## [Activity]
Locate each line in the records containing "computer". Copy it.

[Material for this exercise — start]

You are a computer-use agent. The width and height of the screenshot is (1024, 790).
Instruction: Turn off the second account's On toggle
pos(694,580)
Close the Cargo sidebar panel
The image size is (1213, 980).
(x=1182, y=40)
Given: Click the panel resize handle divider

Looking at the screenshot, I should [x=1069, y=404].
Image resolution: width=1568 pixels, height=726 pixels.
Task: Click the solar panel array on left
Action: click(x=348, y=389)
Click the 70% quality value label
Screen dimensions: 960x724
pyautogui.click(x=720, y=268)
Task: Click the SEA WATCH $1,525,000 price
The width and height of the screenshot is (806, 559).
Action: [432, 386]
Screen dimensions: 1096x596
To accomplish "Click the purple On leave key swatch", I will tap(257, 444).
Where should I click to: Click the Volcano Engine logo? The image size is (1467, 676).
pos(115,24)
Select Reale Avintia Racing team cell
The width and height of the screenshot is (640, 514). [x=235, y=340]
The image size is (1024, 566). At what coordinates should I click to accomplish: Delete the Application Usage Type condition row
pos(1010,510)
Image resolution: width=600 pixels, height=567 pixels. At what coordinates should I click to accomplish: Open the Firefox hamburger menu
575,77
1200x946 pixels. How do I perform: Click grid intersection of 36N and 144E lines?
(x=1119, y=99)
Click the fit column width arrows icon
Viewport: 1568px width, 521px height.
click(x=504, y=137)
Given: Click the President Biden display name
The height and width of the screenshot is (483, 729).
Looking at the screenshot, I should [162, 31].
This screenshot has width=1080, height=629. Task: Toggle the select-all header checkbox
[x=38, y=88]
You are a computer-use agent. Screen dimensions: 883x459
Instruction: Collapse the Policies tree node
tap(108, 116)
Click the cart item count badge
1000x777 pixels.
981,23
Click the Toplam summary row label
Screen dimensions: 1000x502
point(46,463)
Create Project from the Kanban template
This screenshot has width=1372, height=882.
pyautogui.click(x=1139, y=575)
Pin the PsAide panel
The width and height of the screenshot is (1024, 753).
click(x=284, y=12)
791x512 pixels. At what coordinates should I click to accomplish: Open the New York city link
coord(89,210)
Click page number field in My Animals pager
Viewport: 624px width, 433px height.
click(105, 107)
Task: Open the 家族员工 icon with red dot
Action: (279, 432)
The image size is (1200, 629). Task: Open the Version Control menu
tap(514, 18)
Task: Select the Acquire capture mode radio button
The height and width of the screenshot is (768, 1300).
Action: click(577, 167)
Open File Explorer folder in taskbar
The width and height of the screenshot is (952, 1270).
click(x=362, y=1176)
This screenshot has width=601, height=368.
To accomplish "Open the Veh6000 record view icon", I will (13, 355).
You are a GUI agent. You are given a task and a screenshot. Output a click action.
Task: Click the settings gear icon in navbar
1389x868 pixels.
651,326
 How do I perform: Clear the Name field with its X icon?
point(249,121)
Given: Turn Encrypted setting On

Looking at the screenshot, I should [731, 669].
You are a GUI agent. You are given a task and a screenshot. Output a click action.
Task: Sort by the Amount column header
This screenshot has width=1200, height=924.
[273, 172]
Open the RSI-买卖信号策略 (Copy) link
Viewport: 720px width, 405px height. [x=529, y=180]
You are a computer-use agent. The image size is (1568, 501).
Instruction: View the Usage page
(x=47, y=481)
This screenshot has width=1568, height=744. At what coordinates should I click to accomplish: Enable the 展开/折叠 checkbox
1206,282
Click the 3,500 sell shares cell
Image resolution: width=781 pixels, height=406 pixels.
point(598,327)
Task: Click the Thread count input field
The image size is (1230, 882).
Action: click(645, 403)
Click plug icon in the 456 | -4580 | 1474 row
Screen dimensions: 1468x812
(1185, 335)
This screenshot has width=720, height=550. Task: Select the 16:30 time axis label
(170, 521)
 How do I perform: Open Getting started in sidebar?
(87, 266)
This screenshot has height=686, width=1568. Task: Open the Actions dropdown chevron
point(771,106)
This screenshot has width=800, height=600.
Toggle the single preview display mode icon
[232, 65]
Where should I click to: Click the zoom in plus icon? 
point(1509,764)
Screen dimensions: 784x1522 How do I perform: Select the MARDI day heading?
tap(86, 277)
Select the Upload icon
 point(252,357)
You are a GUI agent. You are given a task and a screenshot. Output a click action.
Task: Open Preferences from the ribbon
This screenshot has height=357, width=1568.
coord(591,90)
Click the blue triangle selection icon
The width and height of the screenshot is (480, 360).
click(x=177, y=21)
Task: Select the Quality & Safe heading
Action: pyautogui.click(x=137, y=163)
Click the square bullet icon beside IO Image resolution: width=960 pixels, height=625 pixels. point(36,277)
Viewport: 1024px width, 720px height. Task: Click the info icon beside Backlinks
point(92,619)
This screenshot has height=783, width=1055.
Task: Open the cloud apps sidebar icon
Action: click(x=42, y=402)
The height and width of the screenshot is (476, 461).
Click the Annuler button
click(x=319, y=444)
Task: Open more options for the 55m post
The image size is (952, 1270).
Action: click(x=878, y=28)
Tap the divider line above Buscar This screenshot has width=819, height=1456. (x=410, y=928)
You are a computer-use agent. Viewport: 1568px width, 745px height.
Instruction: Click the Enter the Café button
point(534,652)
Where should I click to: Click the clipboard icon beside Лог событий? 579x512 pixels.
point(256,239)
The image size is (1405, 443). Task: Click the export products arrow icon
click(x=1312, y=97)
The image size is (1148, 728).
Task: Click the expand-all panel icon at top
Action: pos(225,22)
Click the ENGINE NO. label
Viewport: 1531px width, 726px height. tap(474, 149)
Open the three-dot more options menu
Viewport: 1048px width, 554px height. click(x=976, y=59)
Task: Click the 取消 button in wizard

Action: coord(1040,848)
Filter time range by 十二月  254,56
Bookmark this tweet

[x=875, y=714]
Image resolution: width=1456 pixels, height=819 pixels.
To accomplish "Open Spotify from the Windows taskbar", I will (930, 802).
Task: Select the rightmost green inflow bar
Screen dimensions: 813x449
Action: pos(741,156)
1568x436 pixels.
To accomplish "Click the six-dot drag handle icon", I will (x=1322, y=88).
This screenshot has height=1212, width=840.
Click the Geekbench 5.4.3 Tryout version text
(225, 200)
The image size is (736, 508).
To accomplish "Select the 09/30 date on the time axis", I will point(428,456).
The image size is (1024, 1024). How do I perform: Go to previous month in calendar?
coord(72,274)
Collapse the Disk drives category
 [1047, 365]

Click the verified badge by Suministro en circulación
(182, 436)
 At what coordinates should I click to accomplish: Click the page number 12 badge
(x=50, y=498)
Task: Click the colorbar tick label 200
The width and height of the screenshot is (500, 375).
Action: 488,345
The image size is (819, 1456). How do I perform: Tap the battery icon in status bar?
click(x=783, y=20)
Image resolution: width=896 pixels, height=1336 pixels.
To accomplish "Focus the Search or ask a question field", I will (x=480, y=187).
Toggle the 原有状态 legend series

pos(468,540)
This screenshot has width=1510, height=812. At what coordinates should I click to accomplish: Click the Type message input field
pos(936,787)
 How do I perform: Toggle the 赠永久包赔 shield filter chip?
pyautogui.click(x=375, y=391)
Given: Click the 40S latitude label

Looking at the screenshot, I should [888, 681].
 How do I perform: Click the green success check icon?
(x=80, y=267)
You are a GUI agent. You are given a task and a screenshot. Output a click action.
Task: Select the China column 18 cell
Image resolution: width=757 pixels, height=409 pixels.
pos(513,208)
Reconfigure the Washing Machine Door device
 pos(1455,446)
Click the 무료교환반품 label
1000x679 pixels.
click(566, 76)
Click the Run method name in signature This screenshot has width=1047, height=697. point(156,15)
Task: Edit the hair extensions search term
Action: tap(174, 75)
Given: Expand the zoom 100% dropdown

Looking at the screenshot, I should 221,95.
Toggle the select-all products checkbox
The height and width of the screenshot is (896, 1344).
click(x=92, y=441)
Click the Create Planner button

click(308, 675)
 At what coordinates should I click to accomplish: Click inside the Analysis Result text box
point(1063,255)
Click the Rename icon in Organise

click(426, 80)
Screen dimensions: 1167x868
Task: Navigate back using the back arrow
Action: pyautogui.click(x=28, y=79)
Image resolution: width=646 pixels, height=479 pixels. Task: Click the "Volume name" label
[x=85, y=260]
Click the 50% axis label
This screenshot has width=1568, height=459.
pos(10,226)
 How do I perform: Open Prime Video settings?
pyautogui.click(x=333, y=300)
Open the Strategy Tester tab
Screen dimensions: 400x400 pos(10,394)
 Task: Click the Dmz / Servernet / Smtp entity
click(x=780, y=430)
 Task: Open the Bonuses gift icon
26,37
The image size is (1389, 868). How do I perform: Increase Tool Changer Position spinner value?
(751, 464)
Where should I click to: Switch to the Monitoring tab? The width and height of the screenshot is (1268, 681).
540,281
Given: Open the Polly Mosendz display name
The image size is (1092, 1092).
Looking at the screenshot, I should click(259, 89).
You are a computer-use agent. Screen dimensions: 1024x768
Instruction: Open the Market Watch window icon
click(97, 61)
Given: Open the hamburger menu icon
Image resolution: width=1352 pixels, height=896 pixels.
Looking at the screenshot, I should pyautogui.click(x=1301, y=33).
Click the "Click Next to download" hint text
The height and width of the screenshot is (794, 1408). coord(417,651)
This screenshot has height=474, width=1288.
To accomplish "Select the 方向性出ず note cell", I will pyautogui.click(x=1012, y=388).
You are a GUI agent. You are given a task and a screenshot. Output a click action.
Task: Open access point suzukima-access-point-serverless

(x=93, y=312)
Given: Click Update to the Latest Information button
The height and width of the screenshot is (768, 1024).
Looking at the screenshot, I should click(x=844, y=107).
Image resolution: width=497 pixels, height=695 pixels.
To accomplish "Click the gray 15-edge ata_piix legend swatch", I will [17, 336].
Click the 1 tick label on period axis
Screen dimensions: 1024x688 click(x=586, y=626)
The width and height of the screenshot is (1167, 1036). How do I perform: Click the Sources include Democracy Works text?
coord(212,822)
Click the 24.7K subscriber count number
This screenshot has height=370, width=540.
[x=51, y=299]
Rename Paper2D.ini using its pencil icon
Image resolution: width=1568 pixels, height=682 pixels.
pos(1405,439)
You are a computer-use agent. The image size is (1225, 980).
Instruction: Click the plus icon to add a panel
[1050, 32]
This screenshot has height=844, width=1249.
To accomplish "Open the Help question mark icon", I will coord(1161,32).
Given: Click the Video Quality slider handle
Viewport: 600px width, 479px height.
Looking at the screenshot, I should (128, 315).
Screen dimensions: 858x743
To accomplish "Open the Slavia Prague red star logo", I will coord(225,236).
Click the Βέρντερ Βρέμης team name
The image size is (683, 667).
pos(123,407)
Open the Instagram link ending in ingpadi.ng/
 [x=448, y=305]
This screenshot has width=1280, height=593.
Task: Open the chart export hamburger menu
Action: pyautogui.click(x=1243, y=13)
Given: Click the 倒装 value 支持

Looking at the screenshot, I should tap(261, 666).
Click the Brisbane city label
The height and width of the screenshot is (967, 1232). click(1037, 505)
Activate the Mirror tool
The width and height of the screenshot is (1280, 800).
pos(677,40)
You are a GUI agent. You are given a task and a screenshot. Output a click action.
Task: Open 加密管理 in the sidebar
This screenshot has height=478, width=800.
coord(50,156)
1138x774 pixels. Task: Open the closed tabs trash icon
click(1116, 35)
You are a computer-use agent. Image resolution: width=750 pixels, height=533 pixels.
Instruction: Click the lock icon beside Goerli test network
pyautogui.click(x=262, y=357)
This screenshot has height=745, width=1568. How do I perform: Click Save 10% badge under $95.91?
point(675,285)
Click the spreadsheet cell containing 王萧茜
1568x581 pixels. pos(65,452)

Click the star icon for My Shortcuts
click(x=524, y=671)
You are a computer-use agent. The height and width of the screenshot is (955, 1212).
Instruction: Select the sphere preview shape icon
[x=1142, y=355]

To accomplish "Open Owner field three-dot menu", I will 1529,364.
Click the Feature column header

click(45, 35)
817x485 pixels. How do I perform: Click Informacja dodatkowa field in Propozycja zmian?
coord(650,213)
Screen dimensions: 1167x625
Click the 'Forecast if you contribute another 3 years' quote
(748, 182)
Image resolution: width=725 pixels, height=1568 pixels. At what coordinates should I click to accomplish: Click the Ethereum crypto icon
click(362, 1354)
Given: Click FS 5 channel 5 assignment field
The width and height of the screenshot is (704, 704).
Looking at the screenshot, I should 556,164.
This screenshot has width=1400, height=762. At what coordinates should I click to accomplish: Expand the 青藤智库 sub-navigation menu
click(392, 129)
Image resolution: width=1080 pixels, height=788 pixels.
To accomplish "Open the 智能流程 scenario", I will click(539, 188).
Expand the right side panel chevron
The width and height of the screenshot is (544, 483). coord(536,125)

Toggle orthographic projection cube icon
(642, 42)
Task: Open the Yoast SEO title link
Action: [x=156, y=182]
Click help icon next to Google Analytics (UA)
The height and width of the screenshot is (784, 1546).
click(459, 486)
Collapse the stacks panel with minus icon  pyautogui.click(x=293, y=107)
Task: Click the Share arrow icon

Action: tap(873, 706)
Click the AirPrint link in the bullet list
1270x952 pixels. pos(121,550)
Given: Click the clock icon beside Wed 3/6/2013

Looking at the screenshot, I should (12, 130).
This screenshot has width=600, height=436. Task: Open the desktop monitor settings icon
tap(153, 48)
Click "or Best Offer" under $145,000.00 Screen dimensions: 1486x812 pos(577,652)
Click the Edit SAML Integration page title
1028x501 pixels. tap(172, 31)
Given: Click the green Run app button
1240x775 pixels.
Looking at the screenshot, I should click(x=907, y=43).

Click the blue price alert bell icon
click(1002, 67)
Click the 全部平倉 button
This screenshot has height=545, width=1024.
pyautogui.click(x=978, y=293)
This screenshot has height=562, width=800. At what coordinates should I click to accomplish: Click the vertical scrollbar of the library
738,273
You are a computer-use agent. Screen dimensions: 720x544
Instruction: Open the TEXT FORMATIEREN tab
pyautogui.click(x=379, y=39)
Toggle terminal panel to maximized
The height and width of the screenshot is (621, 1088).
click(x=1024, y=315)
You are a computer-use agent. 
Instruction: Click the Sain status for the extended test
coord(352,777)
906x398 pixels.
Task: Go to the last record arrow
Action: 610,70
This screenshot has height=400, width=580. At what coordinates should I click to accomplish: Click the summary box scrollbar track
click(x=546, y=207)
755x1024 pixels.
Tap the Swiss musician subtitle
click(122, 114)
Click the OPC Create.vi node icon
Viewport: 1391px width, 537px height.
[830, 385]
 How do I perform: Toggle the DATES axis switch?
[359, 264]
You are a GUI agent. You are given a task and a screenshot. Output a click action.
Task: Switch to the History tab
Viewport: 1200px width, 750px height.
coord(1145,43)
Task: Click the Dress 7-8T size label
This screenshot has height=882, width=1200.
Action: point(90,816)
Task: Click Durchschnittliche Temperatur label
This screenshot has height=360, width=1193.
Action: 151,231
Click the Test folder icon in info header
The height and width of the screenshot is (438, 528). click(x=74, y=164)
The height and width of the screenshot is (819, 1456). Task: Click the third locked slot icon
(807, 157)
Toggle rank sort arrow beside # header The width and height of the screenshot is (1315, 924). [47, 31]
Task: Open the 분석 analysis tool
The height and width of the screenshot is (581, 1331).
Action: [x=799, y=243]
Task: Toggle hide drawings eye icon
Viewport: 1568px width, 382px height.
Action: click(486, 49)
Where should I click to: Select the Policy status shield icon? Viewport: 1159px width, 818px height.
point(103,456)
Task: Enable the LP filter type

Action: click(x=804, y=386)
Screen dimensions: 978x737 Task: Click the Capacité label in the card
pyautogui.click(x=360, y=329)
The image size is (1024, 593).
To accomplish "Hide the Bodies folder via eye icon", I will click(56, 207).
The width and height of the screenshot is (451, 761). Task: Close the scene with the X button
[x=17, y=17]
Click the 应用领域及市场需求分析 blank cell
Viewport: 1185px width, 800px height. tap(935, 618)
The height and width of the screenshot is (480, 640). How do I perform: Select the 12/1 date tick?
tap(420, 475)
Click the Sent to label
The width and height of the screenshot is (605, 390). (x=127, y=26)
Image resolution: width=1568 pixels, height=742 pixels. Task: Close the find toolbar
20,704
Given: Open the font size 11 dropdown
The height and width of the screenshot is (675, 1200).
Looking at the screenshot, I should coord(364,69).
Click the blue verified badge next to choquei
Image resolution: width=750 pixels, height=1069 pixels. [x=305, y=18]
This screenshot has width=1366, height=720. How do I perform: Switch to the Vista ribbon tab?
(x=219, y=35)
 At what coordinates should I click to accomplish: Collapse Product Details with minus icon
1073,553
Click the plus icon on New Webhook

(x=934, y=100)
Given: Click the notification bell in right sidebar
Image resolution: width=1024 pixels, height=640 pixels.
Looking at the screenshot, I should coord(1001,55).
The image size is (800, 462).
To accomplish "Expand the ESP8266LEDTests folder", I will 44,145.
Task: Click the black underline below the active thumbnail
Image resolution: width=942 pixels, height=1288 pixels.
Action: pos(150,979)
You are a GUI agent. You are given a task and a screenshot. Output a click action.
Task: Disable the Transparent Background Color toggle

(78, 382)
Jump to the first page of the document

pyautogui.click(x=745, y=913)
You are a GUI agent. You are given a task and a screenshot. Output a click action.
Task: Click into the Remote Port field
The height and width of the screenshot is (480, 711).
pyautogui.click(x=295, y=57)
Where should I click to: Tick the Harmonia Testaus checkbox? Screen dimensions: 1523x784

[Material for this exercise — finish]

## [Response]
You are a computer-use agent. The width and height of the screenshot is (1024, 790).
You are a computer-use agent. Screen dimensions: 883x459
You are a computer-use agent. The image size is (1568, 501).
You are a computer-use agent. Viewport: 1568px width, 745px height.
You are a computer-use agent. Screen dimensions: 1024x768
You are a computer-use agent. The image size is (1225, 980).
You are a computer-use agent. Image resolution: width=750 pixels, height=533 pixels.
You are a computer-use agent. The height and width of the screenshot is (955, 1212).
You are a computer-use agent. Screen dimensions: 720x544
You are a computer-use agent. 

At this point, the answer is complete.